The World Health Organization’s emergencies chief said Tuesday that the worst of the coronavirus pandemic — deaths, hospitalizations and lockdowns — could be over this year if huge inequities in vaccines and medicines are quickly addressed.
Dr Michael Ryan told a panel discussion on vaccine equity hosted by the World Economic Forum that “we may never end this virus” because the pandemic virus “eventually becomes part of the ecosystem”.
But “if we do what we’ve been talking about, we have a chance this year to end the public health emergency,” he said.
The WHO has slammed the imbalance in COVID-19 vaccinations between rich and poor countries as a catastrophic moral failure. Fewer than 10% of people in low-income countries have received a single dose of the COVID-19 vaccine.
Ryan told a virtual gathering of world and business leaders that the tragedy of the virus that has so far killed more than 5.5 million people worldwide will continue if vaccines and other tools are not shared fairly.
“What we need to do is reduce the incidence of disease by vaccinating our population to the greatest extent possible so that no one will die,” Ryan said. “The problem is: it’s the death. It’s the hospitalization. It’s the destruction of our social, economic, political system that caused this tragedy, not the virus.”
Ryan has also been embroiled in a growing debate over whether COVID-19 should be considered endemic, with some countries such as Spain calling for the label to help better deal with the virus, or remain a pandemic — involving many countries Intensified measures to combat the new coronavirus spread.
“Endemic malaria kills hundreds of thousands; endemic HIV; endemic violence in our inner cities. Endemic doesn’t mean good by itself. Endemic just means it’s always there,” he said.
Public health officials have warned that COVID-19 is highly unlikely to be eradicated and said it will continue to kill people, albeit at much lower levels, even after it becomes endemic.
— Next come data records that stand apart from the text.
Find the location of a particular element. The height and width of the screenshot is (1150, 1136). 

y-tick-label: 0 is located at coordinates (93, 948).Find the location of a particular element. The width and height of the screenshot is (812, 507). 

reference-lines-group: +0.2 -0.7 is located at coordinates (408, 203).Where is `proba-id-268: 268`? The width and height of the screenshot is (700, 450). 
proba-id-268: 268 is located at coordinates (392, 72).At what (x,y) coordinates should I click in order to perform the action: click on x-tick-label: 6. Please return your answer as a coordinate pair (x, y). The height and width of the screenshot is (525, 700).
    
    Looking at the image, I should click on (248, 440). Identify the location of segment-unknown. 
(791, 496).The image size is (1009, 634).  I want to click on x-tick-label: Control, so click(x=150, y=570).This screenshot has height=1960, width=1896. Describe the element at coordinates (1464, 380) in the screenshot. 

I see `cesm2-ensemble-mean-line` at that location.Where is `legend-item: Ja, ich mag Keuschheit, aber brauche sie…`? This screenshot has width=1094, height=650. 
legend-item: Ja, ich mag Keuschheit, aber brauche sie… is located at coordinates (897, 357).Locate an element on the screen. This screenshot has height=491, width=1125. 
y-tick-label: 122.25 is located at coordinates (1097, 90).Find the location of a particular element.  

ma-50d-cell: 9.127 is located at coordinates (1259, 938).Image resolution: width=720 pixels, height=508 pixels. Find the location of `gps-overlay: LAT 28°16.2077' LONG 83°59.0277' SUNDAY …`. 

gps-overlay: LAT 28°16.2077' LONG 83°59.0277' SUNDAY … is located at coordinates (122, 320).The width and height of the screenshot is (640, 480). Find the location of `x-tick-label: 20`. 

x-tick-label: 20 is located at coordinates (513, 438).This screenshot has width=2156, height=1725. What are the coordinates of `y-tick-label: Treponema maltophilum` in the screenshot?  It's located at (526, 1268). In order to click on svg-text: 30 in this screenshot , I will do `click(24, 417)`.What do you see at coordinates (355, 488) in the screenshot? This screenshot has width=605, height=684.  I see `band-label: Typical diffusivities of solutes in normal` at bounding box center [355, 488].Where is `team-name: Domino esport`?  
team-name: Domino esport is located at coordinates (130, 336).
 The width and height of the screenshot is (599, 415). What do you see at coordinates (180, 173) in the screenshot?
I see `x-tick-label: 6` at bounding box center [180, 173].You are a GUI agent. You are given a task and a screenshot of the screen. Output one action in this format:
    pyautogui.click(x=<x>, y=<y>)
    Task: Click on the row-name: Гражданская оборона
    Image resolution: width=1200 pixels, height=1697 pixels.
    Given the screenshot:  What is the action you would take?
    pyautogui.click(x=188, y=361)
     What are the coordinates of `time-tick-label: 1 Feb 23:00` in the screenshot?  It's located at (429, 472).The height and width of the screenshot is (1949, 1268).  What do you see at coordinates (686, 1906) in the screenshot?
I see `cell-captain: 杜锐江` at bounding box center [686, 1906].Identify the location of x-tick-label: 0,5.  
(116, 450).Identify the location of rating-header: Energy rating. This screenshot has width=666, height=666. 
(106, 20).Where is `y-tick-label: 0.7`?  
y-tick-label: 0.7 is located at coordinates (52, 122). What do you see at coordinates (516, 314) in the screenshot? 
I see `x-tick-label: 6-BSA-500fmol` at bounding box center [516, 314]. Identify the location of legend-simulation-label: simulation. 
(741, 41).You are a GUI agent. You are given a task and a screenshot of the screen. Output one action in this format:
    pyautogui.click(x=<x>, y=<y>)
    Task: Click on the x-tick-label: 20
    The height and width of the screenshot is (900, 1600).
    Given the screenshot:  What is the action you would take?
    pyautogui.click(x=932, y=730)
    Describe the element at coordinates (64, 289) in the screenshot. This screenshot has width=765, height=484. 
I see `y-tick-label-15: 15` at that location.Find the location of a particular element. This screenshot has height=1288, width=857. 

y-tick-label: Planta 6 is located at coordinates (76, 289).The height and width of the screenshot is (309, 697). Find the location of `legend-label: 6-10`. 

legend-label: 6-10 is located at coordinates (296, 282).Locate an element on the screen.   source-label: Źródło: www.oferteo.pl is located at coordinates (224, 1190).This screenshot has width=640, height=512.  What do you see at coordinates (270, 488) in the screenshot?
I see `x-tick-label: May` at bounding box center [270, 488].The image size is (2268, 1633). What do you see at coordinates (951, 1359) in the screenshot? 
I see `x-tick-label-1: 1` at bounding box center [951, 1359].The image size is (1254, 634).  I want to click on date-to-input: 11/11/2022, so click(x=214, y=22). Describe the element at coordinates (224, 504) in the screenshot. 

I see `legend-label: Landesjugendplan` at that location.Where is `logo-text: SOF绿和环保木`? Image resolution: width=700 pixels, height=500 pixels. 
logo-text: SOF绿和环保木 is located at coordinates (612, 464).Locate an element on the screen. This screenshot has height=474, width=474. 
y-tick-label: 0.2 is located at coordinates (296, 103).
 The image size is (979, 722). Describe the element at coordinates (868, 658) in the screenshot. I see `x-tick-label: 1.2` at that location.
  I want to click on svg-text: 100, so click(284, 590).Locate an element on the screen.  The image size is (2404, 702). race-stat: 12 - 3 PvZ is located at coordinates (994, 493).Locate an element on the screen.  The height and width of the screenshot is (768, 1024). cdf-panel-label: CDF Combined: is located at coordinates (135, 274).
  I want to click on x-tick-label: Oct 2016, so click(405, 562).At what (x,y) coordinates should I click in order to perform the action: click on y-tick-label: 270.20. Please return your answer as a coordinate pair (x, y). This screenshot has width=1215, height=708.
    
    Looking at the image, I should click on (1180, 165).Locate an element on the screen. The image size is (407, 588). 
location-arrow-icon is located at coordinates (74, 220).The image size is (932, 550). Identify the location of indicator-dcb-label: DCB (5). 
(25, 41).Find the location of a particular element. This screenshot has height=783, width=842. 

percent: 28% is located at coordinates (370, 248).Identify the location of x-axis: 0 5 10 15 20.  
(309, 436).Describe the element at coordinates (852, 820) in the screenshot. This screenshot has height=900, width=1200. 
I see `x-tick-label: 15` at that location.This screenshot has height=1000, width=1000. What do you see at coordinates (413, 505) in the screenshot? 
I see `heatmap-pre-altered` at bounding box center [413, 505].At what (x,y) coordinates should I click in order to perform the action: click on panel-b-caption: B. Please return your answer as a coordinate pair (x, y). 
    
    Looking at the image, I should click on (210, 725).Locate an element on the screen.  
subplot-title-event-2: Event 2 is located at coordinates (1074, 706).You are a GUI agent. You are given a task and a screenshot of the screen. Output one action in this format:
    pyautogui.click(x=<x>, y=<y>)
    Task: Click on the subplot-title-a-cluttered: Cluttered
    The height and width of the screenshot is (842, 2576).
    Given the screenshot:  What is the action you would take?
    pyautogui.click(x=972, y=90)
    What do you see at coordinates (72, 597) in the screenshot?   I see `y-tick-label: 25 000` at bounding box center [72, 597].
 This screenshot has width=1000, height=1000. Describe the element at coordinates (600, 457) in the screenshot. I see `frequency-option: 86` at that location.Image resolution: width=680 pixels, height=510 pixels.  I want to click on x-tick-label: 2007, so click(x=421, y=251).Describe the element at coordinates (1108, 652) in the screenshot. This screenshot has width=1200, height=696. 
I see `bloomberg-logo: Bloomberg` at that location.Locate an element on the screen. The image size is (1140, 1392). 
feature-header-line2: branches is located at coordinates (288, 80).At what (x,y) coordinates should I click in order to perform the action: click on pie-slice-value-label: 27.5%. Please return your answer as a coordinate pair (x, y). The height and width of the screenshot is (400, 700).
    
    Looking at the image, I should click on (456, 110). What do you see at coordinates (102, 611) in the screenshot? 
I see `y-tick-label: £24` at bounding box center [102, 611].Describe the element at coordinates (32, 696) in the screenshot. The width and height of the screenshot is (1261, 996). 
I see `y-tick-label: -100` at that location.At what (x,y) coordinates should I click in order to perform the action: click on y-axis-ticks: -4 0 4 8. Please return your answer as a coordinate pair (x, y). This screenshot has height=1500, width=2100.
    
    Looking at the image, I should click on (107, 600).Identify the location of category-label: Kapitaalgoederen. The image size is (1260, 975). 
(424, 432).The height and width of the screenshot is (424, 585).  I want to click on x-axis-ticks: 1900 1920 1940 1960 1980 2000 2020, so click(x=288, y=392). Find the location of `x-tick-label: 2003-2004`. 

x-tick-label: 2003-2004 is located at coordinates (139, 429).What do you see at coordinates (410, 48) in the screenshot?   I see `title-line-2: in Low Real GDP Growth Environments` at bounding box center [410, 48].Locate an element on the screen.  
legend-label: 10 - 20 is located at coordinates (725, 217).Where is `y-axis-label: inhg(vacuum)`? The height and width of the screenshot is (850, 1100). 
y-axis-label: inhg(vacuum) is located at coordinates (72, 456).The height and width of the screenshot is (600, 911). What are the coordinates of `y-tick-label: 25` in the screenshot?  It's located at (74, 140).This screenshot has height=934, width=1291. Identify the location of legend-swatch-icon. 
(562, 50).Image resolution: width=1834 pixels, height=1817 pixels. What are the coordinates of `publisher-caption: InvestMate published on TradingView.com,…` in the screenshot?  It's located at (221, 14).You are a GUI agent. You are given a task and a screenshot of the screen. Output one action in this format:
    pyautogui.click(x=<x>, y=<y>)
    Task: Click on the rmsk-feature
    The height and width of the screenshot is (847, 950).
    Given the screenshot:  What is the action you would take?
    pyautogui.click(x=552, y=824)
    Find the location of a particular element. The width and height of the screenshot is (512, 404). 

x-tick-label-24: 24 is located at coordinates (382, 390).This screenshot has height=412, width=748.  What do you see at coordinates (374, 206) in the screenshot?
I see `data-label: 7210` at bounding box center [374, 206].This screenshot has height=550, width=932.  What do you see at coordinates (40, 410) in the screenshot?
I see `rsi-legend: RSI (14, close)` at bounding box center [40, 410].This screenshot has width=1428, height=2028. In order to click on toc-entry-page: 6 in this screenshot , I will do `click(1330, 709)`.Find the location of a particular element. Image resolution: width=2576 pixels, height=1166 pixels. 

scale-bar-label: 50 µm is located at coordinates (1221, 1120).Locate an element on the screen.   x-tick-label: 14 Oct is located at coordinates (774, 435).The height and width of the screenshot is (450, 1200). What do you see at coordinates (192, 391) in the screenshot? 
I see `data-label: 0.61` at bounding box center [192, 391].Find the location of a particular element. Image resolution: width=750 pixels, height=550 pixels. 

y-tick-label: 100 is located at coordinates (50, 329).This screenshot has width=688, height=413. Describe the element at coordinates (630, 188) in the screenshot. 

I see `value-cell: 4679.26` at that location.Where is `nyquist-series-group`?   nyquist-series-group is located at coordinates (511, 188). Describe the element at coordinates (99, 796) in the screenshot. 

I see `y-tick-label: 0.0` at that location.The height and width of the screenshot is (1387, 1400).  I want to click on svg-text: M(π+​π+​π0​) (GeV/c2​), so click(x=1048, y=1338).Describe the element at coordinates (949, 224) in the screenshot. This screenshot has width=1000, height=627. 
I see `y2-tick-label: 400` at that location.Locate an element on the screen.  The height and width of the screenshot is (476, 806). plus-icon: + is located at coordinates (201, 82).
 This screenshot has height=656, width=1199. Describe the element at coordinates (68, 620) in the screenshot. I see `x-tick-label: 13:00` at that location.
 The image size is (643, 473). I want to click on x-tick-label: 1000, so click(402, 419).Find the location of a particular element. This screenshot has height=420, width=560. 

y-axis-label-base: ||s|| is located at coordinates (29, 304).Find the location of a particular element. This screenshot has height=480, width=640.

Gabriela Bucher, executive director of the anti-poverty group Oxfam International and a panelist, said the need for more equitable distribution of vaccines and mass production was “very urgent”. Resources to fight the pandemic are “hoarded by a few companies and minority shareholders,” she said.
John Nkengasong, director of the African Centers for Disease Control and Prevention, condemned the “complete collapse of global cooperation and solidarity” over the past two years, saying it was “totally unacceptable” that only 7% of Africa’s population was fully vaccinated.
He also sought to dispel some perceptions that vaccine hesitancy is widespread in Africa, citing studies that suggest 80 percent of the continent’s population is ready to be vaccinated if it becomes available.
The comments came a day after online alternatives to the annual World Economic Forum gathering, which was postponed due to pandemic health concerns.
In speeches at the event, world leaders such as Israeli Prime Minister Naftali Bennett discussed ways to deal with the pandemic. He said his country quickly launched a broad vaccination campaign with a strategy of “being at the forefront of medicines and vaccines” to fight COVID-19.
Citing advanced Israeli research, Bennett said, “We want to be the first in the world to understand how vaccines and new variants interact with each other.”
Japanese Prime Minister Fumio Kishida said separately that Japan’s vaccination level is high because society attaches importance to protecting the elderly and vulnerable groups. He plans to maintain strict border controls until the end of February.
He said he was trying to strike a balance between restrictions and keeping the economy open, but “a so-called zero-COVID policy for omicron variants is not possible or appropriate.”
In a separate news conference on Tuesday, WHO Director-General Tedros Adhanom Ghebreyesus said the omicron variant of COVID-19 “continues to sweep the world” and said 18 million new cases of COVID-19 were reported last week.